Headquarters: Draper, Utah

StorageCraft, developer of the ShadowProtect data protection technology, has a strong cloud-based focus with technology for protecting data in Office 365 and Google G Suite environments. StorageCraft also offers its own massive storage cloud for protecting on-premises data. The company early 2017 made its first foray into primary storage with its acquisition of Exablox.

SwiftStack

Don Jaworski, CEO

Headquarters: San Francisco

SwiftStack offers hybrid cloud storage software for customers that require universal access to petabytes of unstructured data in a single namespace. Media and entertainment companies, life sciences companies and web-based businesses are among SwiftStack;s customers. The company last year released two upgrades to its software to improve automation and multi-cloud management.

Veeam

Peter McKay, President, Co-CEO

Headquarteers: Baar, Switzerland

Veeam technology helps businesses meet recovery time and point objectives of under 15 minutes for any application, any data, on any cloud. The Veeam Availability Suite leverages virtualization, storage and cloud technologies. The company, which has worked with Microsoft Azure, IBM and VMware clouds, in January added AWS cloud-native capabilities when it acquired N2WS.

Veritas

Greg Hughes, CEO

Headquarters: Mountain View, Calif.

Since its 2015 spinoff from Symantec, Veritas has become a nimble provider of cloud-based backup and recovery, business continuity, and data governance, as well as multi-cloud data management and software-defined storage. It has a strong focus on GDPR.

Wasabi

David Friend, CEO

Headquarters: Boston

Wasabi Technologies provides a cloud storage service that is 100 percent compatible with the Amazon S3 API, and touts the service as being six times faster than AWS S3 at one-fifth the cost. Wasabi also trumpets the data protection capabilities of its service against accidental or malicious destruction, and against theft by hackers.

Zadara

Nelson Nahum, CEO

Headquarters: Irvine, Calif.

Zadara Storage provides high-performance, highly available enterprise file and block Storage-as-a-Service in a pay-as-you-go model for on-premises deployments, hybrid infrastructures, and public clouds including AWS, Microsoft Azure, and others, all with predictable quality of service.
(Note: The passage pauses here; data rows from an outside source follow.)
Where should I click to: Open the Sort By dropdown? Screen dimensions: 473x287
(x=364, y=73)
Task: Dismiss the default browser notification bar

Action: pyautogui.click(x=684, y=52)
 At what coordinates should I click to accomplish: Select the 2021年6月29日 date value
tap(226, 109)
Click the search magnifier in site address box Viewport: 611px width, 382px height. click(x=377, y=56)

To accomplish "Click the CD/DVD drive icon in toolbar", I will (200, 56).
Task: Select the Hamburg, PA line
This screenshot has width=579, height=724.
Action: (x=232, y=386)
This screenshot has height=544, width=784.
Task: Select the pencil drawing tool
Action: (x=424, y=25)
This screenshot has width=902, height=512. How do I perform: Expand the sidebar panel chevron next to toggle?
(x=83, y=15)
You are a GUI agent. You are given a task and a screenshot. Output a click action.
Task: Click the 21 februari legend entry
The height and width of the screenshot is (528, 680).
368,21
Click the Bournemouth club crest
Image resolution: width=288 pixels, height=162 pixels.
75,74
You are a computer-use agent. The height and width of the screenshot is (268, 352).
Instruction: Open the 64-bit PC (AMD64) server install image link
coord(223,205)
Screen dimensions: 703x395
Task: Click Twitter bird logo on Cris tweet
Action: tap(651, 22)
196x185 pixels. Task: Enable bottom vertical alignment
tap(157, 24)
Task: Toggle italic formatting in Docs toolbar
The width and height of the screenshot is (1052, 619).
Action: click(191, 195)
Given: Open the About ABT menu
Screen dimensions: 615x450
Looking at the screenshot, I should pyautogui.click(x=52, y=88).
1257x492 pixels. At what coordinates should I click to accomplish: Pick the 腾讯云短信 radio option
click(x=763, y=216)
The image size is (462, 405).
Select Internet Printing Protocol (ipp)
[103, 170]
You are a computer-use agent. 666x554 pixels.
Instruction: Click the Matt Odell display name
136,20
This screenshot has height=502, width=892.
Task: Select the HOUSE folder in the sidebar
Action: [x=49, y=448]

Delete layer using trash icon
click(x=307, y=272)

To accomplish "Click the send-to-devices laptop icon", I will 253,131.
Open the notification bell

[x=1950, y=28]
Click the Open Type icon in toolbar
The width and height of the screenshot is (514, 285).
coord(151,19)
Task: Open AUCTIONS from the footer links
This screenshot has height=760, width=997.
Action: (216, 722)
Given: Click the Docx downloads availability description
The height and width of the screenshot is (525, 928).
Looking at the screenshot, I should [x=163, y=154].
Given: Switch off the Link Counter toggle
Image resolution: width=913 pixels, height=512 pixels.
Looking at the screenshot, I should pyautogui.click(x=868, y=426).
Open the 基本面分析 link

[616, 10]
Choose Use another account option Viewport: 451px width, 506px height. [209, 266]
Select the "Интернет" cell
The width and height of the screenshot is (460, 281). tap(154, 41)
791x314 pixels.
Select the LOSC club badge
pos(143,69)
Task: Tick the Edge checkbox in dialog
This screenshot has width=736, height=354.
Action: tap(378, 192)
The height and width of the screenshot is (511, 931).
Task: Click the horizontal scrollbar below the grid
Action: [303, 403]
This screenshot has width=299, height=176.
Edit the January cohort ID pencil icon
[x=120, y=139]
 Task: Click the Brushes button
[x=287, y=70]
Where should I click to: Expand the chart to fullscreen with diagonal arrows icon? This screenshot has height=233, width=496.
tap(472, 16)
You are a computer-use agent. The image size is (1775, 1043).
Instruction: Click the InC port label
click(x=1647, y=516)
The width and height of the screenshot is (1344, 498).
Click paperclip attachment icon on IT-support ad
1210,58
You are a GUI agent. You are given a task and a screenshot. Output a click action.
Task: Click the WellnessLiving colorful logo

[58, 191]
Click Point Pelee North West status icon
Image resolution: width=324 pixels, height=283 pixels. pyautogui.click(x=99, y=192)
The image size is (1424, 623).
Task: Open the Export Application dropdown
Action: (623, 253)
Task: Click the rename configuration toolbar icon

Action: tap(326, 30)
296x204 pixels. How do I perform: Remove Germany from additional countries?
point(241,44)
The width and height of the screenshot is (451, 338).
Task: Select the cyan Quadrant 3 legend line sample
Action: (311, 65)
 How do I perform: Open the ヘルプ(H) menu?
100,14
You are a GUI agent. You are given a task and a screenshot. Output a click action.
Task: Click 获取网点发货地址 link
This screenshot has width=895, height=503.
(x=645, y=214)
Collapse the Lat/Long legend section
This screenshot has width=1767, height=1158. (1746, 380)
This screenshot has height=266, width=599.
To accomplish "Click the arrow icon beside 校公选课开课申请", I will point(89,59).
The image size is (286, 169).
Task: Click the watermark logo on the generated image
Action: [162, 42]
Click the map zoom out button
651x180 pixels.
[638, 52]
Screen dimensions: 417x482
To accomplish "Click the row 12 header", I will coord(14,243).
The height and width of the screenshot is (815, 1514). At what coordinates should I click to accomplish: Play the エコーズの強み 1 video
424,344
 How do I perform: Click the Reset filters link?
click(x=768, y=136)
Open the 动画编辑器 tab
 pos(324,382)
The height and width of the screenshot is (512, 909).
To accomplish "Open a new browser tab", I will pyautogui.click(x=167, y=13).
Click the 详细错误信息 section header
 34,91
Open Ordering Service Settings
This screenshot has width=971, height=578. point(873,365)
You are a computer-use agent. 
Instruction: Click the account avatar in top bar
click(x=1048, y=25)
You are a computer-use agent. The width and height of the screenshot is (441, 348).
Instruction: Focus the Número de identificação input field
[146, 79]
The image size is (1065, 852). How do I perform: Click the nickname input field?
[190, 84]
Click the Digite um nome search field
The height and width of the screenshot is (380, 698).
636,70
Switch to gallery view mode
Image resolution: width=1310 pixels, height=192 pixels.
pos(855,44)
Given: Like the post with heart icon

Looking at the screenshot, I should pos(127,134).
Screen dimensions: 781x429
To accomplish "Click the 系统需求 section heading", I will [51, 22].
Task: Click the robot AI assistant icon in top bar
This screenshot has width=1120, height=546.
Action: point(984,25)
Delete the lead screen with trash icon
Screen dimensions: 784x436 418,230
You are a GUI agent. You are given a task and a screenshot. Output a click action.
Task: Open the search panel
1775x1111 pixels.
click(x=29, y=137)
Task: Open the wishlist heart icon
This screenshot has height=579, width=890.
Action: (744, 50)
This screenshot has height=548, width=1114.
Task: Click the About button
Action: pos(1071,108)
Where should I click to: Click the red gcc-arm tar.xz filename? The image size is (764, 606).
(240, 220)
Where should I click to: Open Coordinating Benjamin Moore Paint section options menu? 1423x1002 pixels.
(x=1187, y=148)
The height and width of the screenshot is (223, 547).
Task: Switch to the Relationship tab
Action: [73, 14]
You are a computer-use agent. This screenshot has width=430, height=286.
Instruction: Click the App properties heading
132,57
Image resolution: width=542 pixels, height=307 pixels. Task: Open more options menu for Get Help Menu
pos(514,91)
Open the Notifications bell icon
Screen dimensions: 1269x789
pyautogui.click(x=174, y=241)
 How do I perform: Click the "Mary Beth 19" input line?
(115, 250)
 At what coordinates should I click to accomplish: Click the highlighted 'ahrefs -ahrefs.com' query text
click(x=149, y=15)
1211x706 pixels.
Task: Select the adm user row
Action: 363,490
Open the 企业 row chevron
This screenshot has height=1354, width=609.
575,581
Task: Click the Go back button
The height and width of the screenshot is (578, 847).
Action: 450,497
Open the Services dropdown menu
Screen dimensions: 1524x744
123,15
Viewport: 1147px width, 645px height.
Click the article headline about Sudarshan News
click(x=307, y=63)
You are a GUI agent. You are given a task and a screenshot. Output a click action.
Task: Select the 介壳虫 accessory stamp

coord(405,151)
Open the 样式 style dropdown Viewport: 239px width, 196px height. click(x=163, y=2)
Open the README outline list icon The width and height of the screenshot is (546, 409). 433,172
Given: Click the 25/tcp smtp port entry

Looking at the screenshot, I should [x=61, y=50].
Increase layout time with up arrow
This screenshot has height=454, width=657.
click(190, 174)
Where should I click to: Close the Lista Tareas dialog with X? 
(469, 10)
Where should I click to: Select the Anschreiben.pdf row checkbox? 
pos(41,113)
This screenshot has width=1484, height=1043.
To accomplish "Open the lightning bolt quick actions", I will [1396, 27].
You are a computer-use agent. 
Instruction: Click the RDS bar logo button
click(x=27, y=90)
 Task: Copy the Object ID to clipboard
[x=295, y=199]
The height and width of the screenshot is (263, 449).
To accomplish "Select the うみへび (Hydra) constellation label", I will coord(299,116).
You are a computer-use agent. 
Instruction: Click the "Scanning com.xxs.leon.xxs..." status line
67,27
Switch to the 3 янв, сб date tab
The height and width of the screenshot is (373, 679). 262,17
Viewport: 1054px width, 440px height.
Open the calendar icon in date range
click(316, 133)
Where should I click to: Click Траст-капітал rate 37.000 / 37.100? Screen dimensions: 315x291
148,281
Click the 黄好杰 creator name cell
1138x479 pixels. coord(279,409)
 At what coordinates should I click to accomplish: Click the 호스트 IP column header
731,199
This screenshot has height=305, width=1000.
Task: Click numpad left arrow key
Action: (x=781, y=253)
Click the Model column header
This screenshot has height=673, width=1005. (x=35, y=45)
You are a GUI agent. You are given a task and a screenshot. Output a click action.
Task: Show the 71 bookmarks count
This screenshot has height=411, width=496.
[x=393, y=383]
The company also provides its own Zadara Storage Cloud and its software-defined VPSA storage arrays for elastic, multi-tenant requirements.

Zerto

Ziv Kedem, CEO

Headquarters: Boston

Zerto provides enterprise-class disaster recovery and business continuity software for virtualized and cloud environments with automated offerings for vSphere, Hyper-V, Microsoft Azure and AWS. Zerto Virtual Replication creates recovery points of seconds and recovery times of minutes with continuous replication, all while users have access to critical applications without any downtime or delay.